• EXCERPT PROVIDED:

______________________________

Diners, therefore, would make sense as a celebratory destination, just in case you're surprised we didn't go out for some gourmet extravaganza.
Plus you can get breakfast all day long. So while KB got a hot turkey sandwich with gravy and mashed potatoes and our friend got a turkey club, I got a Spanish omelette.
Then we started talking about the state of the world. Our friend's noticed an increased sense of desperation, of depression. In his latest visit to New York City, he said budget cuts have forced people to wait ten or fifteen minutes for trains and buses, increasing concerns about their safety. He saw garbage piling up on the sidewalks. He saw an elderly man riding the bus into Manhattan early in the morning. He was standing; no one offered him a seat. And our friend wondered - where was he going? To a doctor's appointment? To see a friend? To work?
We talked about the violence we see on the news. I was stunned to see a policeman beating a student who was protesting rising college tuition in California. Our friend said a photo essay he saw featured the same theme around the world: police holding back crowds. Whether they were protesters in California, hungry people in Haiti, looters in Chile, the theme was the same.
My guy takes what, on the face of it, seems to be a bleak view of it all. This is the way the world has always been, he argues. We don't seem to learn. We fight and we compete and we kill for our own interests. Human selfishness has destroyed civilizations and it may kill us all.
Our friend and I slowly sank into the floor.

______________________________

• DATASET EXTRACT:
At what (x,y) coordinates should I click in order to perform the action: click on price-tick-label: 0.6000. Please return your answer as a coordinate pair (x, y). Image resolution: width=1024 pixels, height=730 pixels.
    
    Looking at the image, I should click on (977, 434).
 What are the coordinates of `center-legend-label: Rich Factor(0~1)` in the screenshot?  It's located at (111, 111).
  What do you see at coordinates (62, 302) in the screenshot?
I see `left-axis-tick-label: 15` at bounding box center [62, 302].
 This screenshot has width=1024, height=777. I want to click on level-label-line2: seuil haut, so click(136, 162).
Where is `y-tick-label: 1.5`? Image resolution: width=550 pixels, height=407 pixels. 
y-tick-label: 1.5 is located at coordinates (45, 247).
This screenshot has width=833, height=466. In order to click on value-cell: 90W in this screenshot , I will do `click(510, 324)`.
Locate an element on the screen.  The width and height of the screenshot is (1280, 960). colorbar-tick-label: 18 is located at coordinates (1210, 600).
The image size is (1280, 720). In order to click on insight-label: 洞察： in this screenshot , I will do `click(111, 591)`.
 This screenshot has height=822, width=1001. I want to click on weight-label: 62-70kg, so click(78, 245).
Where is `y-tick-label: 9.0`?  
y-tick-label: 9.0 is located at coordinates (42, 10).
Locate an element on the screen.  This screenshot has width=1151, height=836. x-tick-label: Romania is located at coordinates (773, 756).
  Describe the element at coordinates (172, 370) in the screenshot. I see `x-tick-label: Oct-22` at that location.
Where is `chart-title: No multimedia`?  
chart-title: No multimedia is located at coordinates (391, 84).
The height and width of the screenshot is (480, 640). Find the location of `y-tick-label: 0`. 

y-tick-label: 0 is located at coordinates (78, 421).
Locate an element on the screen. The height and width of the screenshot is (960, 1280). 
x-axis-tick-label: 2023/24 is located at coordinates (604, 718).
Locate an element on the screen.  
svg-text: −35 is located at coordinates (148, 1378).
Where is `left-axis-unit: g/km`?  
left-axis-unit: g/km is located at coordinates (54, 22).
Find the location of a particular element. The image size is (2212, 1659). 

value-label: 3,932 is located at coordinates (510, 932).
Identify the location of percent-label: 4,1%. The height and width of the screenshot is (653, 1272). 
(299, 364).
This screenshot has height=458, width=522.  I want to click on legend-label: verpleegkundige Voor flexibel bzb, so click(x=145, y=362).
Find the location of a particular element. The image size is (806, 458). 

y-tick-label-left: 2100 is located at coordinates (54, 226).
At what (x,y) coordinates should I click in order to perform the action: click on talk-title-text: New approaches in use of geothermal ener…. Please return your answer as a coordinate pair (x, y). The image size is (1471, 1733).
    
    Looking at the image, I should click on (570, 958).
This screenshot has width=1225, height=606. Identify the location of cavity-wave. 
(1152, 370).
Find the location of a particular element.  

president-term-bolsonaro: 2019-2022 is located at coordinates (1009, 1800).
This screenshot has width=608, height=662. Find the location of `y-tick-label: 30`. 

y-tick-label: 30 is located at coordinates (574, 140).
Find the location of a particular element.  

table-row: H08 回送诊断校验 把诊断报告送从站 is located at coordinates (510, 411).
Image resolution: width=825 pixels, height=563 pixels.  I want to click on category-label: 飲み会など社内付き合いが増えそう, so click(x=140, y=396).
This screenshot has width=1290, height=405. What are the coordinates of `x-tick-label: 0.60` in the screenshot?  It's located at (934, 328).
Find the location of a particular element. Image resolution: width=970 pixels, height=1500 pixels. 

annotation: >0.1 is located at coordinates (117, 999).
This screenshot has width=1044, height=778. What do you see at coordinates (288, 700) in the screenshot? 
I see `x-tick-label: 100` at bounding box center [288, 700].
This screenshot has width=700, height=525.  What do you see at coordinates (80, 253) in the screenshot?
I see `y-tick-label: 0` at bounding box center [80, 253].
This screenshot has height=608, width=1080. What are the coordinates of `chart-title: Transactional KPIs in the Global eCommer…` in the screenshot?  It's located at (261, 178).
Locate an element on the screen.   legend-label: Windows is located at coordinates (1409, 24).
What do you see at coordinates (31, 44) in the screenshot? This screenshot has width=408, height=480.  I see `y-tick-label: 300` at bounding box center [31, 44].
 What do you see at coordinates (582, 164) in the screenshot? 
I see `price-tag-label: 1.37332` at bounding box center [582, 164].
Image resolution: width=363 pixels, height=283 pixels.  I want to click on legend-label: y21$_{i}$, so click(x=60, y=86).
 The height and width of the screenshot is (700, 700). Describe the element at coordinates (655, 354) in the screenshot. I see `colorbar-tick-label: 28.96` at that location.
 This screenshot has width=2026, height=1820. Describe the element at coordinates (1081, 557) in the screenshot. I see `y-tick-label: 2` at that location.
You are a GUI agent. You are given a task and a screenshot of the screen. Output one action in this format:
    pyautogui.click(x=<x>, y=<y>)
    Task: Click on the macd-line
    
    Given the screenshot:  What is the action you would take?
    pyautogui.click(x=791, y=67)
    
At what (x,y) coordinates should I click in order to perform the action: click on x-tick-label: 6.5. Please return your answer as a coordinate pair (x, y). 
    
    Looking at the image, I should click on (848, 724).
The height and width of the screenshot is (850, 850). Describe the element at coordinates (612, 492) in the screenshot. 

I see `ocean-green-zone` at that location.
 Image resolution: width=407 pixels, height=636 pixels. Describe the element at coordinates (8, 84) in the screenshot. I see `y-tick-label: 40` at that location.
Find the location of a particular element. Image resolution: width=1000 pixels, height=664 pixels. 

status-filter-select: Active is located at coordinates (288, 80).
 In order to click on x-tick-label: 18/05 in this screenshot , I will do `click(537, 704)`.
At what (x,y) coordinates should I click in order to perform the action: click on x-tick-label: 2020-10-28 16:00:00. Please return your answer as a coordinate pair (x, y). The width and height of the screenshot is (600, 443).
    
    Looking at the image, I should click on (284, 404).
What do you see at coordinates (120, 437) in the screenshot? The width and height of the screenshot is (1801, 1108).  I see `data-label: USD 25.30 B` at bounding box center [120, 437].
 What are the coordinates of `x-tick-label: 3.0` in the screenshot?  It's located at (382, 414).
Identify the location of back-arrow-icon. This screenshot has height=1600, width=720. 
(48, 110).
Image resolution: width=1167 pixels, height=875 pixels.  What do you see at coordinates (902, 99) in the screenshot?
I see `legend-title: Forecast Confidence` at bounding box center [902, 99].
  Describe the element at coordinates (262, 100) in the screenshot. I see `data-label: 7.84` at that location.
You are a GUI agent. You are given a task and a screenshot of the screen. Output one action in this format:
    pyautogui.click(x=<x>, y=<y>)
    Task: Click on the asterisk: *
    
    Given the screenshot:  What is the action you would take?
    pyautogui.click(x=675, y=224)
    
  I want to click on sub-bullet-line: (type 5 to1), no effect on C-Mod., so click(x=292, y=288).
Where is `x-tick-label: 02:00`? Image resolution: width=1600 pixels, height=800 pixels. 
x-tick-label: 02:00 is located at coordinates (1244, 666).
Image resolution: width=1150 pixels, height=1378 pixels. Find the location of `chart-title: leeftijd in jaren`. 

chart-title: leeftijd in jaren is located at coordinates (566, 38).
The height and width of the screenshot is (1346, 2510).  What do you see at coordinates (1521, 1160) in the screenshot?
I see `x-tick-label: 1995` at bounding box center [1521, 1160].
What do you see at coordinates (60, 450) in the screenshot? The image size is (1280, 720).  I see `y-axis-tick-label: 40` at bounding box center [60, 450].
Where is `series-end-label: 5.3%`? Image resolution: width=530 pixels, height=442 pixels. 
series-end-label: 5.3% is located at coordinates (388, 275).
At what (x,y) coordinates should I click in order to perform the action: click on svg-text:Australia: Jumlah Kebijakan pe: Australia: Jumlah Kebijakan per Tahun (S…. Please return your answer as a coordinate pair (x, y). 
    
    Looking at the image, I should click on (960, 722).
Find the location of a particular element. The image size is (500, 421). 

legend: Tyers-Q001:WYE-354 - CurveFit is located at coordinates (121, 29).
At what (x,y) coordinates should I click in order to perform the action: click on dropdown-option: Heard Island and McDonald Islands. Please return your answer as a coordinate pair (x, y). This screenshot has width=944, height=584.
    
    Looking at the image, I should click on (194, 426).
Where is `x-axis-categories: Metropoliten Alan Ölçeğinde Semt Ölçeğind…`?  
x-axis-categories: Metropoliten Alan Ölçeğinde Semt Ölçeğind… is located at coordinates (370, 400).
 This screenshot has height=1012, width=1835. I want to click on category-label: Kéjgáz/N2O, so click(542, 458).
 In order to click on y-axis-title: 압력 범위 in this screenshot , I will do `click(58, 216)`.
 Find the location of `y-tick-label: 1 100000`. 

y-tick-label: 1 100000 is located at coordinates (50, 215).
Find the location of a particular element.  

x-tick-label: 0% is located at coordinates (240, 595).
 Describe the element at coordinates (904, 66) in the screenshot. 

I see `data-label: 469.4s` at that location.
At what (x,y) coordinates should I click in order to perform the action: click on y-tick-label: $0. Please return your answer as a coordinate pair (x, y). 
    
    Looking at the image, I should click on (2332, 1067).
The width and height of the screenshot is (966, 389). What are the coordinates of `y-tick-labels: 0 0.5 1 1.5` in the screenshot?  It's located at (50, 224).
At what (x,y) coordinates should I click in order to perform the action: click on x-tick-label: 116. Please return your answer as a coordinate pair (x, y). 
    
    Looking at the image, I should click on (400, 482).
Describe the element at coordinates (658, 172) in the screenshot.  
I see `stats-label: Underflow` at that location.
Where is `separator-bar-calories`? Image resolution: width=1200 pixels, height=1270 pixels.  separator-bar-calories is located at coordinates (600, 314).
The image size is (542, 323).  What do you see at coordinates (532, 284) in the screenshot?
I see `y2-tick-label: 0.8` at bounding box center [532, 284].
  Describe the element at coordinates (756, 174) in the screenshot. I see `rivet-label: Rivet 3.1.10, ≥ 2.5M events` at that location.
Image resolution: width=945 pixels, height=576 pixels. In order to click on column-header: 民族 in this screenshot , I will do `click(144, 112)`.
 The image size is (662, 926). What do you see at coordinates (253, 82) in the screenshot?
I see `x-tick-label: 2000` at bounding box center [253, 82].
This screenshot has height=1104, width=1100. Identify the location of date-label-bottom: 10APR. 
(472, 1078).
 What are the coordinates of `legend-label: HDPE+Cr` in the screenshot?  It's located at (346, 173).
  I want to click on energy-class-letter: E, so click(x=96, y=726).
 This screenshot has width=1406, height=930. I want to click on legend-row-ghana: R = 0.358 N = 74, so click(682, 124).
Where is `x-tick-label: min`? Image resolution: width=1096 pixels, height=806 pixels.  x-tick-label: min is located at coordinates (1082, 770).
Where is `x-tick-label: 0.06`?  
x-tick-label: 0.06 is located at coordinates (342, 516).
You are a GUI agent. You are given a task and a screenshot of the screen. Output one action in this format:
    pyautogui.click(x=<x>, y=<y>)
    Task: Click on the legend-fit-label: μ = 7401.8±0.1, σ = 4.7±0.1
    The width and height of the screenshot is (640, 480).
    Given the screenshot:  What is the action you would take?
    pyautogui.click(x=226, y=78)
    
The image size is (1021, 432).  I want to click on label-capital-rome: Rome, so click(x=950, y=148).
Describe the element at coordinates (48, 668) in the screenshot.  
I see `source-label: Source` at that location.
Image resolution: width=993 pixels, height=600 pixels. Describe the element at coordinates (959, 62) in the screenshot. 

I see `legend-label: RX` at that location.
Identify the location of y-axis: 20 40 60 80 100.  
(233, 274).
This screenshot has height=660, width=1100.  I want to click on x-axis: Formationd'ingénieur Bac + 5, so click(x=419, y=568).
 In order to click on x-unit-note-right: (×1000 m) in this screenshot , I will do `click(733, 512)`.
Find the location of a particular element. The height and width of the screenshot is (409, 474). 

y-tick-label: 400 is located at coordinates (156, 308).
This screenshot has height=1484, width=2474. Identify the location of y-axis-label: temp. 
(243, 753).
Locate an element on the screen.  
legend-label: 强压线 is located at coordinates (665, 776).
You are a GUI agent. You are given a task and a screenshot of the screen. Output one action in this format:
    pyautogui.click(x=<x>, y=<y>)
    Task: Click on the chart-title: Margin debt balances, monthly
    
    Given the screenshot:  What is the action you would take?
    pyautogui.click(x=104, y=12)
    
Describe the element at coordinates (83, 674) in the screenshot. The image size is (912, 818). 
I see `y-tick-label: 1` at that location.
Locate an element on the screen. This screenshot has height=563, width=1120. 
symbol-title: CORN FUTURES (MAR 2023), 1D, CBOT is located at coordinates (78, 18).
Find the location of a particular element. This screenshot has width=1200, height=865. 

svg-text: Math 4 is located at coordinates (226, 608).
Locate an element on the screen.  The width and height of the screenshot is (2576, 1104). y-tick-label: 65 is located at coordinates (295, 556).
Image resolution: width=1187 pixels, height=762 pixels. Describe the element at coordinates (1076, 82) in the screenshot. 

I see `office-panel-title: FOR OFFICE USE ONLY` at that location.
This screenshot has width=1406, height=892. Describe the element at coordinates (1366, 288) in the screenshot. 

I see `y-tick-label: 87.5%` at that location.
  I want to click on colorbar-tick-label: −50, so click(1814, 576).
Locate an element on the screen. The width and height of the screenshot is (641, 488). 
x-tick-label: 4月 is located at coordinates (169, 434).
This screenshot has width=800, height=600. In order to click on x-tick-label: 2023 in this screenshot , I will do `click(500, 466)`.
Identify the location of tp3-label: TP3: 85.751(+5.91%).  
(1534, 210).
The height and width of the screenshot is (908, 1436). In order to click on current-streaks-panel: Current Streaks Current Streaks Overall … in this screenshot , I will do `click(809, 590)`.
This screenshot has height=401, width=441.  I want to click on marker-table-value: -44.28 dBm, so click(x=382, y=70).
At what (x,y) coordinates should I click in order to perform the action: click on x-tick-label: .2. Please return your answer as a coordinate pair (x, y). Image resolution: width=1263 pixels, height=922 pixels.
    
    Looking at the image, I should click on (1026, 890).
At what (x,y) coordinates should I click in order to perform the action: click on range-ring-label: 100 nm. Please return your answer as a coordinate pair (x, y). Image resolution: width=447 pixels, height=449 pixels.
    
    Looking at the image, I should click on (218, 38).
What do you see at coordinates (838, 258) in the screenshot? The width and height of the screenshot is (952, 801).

______________________________

• EXERCISES TO COMPLETE:
a: Answer these from the passage about the diner meal, each in a few words:
(i) What did KB order?
(ii) According to the friend, how long did people in New York City wait for trains and buses?
(iii) What were the students in California protesting?
b: Carry on the passage about the diner meal and the talk about the state of the world, picking up after its final sentence.

• EXPECTED OUTPUTS:
a:
(i) A hot turkey sandwich with gravy and mashed potatoes.
(ii) Ten or fifteen minutes.
(iii) Rising college tuition.

b:
"But don't see it as depressing," my guy continued. "Imagine that this existence is just a small part of your overall existence...and maybe you decided that for your best development you needed to learn about fear. What better place than this? What better time than now? And all you can do is change yourself, change the way you react to this ball of fear. Each of us can change, and that can change everything."
We were sitting a little straighter again when I saw something that made me smile.
The table near us had been surrounded by five teenagers. I'd watched a very thin girl ignore her plate of spaghetti, then twirl it around, then methodically cut the entire portion into five sections. She never ate any. It hadn't improved my mood.
But after they left, the bus boy went to the table to clean up. He bent over and picked up a dollar bill that had fallen beneath a chair. Without hesitation, he put the dollar with the pile of singles that had been left as a tip for the waitress.
So shines a good deed in a weary world.